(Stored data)
···

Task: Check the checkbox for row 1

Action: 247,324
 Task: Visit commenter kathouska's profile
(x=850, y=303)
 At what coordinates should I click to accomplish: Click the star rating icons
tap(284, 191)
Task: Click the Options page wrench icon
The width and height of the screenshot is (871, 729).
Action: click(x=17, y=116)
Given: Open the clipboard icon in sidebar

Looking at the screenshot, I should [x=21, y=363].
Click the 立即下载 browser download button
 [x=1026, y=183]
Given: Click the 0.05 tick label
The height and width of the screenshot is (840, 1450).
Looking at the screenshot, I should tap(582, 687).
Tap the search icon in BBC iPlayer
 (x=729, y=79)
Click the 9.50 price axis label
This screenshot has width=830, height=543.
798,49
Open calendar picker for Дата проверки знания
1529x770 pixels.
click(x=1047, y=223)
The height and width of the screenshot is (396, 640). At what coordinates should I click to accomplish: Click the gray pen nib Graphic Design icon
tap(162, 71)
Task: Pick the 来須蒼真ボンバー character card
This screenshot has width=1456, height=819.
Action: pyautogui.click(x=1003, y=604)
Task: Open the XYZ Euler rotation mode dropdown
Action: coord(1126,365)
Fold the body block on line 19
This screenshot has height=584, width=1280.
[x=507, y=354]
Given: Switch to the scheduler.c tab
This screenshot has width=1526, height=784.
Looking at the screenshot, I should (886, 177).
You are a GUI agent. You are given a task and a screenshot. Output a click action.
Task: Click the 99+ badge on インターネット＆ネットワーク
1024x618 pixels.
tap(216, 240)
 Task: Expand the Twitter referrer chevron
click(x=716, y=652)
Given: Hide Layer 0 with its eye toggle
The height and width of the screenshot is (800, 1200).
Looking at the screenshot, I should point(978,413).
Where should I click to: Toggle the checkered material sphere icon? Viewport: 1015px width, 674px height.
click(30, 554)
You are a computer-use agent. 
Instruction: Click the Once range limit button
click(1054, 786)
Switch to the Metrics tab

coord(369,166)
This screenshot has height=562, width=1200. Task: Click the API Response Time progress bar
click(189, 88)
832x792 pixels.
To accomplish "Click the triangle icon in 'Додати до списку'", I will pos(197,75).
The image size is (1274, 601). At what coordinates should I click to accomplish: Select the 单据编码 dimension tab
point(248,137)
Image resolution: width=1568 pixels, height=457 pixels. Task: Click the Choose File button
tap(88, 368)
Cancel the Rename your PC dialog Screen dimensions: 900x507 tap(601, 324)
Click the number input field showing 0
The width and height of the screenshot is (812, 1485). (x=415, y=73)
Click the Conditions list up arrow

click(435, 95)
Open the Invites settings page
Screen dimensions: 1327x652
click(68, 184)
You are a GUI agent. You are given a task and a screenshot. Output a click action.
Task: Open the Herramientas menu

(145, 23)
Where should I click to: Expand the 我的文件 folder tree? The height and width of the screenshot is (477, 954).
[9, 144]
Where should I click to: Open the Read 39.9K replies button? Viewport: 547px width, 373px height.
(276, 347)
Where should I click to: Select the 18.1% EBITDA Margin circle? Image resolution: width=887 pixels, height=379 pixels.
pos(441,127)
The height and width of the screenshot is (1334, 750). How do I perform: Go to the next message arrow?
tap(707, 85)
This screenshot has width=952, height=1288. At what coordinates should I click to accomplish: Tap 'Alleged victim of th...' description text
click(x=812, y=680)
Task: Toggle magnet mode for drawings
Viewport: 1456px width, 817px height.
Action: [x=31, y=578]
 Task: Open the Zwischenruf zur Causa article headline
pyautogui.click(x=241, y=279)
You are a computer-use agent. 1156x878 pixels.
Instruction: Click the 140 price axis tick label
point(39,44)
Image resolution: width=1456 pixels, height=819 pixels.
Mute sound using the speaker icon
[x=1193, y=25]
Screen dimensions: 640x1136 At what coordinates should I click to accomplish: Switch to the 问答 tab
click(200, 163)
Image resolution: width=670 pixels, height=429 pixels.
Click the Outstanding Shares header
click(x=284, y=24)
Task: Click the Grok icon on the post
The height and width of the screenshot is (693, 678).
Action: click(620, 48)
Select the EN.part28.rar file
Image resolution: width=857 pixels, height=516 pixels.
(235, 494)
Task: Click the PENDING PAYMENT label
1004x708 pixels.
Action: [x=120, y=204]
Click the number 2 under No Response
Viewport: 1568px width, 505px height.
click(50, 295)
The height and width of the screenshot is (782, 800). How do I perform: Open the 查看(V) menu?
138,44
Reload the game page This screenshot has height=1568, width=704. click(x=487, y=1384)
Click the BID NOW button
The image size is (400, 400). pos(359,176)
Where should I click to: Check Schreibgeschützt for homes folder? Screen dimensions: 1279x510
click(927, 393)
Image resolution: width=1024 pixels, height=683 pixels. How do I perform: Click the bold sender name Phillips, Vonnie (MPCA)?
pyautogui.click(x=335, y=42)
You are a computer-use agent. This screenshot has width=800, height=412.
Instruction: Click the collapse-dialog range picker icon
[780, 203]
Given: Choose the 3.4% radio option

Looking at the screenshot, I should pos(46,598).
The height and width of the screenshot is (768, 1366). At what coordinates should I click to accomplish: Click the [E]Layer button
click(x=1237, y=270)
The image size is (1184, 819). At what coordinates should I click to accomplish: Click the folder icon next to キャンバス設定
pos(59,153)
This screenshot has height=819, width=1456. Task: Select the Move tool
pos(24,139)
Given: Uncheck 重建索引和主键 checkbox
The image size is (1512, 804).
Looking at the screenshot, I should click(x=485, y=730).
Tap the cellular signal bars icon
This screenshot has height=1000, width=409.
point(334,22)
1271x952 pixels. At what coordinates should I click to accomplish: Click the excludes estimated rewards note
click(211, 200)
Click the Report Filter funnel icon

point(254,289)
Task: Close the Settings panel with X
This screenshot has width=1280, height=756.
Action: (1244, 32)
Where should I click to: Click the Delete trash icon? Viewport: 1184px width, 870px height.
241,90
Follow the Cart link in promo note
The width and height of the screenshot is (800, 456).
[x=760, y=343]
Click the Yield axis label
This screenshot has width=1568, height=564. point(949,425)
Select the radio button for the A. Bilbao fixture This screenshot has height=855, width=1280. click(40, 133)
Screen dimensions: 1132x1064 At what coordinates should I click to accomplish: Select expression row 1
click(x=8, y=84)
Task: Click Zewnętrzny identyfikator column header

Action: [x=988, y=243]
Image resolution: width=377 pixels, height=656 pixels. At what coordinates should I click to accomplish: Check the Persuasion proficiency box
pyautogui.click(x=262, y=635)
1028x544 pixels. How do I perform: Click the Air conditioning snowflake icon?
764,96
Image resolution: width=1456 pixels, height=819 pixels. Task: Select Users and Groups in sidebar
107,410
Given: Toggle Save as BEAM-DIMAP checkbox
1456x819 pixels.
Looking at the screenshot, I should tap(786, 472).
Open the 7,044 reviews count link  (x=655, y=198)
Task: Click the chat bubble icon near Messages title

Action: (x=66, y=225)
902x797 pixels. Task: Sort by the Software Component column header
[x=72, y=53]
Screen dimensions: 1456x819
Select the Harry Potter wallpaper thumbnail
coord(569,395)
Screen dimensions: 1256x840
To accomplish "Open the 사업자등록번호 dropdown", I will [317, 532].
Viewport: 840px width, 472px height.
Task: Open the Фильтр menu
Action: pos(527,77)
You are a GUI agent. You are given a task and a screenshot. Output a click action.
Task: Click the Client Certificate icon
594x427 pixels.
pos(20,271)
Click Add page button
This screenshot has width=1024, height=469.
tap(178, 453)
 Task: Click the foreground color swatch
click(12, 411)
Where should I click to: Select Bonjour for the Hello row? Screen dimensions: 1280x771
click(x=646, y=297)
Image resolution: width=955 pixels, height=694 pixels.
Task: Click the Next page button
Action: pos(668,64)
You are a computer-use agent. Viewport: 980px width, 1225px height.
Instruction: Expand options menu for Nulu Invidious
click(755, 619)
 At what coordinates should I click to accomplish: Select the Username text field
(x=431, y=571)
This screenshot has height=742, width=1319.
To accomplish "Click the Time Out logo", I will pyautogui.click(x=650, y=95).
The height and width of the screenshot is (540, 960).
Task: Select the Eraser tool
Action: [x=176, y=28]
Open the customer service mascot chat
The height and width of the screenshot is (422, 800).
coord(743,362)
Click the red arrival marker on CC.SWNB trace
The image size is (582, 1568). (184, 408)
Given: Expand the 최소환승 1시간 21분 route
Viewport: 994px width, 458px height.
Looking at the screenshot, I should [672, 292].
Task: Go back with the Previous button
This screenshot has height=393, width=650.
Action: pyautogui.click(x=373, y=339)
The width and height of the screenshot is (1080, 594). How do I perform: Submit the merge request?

···

TASK DETAILS:
Up to and including the line with "Given: Click the 0.05 tick label", output each line of the entries above exactly, starting from the first.

EXERCISE RESPONSE:
Task: Check the checkbox for row 1

Action: 247,324
 Task: Visit commenter kathouska's profile
(x=850, y=303)
 At what coordinates should I click to accomplish: Click the star rating icons
tap(284, 191)
Task: Click the Options page wrench icon
The width and height of the screenshot is (871, 729).
Action: click(x=17, y=116)
Given: Open the clipboard icon in sidebar

Looking at the screenshot, I should [x=21, y=363].
Click the 立即下载 browser download button
 [x=1026, y=183]
Given: Click the 0.05 tick label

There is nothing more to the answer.